We’re assuming natural abstraction basically fails, so those AI systems will have fundamentally alien internal ontologies. For purposes of this overcompressed version of the argument, we’ll assume a very extreme failure of natural abstraction, such that human concepts cannot be faithfully and robustly translated into the system’s internal ontology at all.
For context, I’m familiar with this view from the ELK report. My understanding is that this is part of the “worst-case scenario” for alignment that ARC’s agenda is hoping to solve (or, at least, still hoped to solve a ~year ago).
The paradigmatic example of an ontology mismatch is a deep change in our understanding of the physical world. For example, you might imagine humans who think about the world in terms of rigid bodies and Newtonian fluids and “complicated stuff we don’t quite understand,” while an AI thinks of the world in terms of atoms and the void. Or we might imagine humans who think in terms of the standard model of physics, while an AI understands reality as vibrations of strings. We think that this kind of deep physical mismatch is a useful mental picture, and it can be a fruitful source of simplified examples, but we don’t think it’s very likely.
We can also imagine a mismatch where AI systems use higher-level abstractions that humans lack, and are able to make predictions about observables without ever thinking about lower-level abstractions that are important to humans. For example we might imagine an AI making long-term predictions based on alien principles about memes and sociology that don’t even reference the preferences or beliefs of individual humans. Of course it is possible to translate those principles into predictions about individual humans, and indeed this AI ought to make good predictions about what individual humans say, but if the underlying ontology is very different we are at risk of learning the human simulator instead of the “real” mapping.
Overall we are by far most worried about deeply “messy” mismatches that can’t be cleanly described as higher- or lower-level abstractions, or even what a human would recognize as “abstractions” at all. We could try to tell abstract stories about what a messy mismatch might look like, or make arguments about why it may be plausible, but it seems easier to illustrate by thinking concretely about existing ML systems.

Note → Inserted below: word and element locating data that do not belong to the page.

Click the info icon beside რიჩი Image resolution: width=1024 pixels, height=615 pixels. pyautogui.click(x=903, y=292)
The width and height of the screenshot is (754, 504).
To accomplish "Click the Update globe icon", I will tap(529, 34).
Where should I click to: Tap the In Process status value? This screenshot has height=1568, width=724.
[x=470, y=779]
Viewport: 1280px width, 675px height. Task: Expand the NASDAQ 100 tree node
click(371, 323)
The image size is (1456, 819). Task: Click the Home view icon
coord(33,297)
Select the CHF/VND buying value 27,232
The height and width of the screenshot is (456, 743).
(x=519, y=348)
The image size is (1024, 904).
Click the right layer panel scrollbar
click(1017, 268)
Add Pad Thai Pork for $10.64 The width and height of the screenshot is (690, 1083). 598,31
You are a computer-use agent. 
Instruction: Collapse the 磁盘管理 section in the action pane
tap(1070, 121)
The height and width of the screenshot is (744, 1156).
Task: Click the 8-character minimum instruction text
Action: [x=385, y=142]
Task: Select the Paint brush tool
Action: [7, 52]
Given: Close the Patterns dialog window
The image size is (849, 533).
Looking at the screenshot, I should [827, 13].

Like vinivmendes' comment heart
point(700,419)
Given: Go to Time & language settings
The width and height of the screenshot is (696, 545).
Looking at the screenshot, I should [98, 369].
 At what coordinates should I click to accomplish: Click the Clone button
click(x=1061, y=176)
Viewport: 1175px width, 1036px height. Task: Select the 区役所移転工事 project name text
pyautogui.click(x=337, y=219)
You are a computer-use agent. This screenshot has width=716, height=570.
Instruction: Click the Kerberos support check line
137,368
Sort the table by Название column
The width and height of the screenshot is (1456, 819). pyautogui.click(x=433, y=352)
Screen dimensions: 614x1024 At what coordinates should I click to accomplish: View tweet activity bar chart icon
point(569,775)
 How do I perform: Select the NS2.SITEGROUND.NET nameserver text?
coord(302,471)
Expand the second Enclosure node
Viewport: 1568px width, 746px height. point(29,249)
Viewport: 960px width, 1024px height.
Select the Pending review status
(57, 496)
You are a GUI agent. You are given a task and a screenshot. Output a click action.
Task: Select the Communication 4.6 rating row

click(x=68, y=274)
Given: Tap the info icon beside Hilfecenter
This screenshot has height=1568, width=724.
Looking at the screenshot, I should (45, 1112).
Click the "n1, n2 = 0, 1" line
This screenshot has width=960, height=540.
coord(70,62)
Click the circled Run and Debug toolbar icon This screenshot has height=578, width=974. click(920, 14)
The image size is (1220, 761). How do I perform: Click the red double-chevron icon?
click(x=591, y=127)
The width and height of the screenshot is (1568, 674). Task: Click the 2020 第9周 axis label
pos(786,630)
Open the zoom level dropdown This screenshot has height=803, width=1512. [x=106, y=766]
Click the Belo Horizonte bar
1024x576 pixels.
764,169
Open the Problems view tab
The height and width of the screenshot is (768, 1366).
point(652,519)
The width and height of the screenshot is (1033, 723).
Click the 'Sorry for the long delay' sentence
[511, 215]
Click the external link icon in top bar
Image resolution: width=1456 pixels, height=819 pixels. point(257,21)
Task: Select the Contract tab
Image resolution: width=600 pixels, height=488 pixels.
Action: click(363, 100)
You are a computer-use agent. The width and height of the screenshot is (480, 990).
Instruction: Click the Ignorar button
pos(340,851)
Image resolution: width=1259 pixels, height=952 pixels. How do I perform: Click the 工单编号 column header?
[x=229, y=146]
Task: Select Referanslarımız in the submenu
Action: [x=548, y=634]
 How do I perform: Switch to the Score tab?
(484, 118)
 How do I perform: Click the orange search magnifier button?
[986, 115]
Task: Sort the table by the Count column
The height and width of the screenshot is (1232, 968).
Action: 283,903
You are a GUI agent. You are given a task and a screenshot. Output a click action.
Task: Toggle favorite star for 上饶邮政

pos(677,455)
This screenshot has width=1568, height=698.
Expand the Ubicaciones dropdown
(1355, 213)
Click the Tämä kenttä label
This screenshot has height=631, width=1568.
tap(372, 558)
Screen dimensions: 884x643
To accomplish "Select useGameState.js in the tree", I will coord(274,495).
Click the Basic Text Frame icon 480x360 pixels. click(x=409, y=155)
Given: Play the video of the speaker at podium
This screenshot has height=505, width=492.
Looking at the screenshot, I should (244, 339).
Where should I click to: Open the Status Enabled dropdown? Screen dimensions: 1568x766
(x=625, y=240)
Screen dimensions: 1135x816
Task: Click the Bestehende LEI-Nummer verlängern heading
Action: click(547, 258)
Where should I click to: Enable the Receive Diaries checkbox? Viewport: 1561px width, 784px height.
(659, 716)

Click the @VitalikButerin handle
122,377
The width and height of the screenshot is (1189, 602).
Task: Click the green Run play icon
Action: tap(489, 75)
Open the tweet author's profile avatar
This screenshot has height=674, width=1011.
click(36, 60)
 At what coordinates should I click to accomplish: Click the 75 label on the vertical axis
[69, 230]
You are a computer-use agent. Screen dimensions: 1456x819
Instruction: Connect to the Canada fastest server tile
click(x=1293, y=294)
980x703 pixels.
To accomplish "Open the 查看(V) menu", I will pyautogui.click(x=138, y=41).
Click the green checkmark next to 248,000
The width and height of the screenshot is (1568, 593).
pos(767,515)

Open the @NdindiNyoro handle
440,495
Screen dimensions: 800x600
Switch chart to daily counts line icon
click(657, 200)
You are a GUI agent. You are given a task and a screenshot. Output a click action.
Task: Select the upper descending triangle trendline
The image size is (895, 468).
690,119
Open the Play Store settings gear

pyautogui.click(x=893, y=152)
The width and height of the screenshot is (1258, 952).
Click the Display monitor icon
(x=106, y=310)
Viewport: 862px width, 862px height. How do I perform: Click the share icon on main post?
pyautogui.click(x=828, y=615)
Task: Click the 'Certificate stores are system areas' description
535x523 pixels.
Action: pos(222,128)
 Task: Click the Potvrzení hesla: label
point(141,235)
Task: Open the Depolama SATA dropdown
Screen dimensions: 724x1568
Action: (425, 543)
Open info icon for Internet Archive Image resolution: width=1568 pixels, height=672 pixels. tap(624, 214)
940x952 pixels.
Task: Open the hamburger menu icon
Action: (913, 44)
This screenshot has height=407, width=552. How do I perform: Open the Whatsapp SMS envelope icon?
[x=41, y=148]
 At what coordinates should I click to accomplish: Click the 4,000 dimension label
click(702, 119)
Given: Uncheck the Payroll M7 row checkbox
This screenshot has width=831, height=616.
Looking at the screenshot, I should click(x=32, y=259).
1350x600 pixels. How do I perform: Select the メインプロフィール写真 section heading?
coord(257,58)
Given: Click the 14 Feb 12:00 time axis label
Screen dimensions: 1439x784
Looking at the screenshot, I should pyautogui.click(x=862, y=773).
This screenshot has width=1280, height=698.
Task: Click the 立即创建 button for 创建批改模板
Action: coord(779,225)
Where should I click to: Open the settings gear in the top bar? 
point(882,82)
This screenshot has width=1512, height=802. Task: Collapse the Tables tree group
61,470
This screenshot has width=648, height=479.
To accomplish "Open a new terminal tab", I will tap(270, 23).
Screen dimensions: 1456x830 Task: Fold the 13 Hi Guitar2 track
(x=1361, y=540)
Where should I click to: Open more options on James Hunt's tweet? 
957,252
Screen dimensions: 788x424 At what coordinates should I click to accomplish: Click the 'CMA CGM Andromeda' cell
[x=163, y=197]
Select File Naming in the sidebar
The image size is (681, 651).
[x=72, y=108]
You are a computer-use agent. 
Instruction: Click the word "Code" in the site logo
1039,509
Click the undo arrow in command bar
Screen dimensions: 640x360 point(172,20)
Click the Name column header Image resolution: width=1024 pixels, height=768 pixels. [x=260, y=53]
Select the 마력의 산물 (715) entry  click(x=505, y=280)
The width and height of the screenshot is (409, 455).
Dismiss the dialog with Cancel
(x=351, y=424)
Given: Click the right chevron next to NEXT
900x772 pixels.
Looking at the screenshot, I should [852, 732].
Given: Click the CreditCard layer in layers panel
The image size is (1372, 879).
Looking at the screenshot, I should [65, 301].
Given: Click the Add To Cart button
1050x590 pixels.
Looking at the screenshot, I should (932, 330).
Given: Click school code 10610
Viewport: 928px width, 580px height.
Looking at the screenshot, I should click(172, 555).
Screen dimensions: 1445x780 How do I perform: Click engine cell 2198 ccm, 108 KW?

[It might involve heuristics about how to think that are intimately interwoven with object level beliefs, or dual ways of looking at familiar structures, or reasoning directly about a messy tapestry of correlations in a way that captures important regularities but lacks hierarchical structure. But most of our concern is with models that we just don’t have the language to talk about easily despite usefully reflecting reality. Our broader concern is that optimistic stories about the familiarity of AI cognition may be lacking in imagination. (We also consider those optimistic stories plausible, we just really don’t think we know enough to be confident.)]
So I understand the shape of the argument here.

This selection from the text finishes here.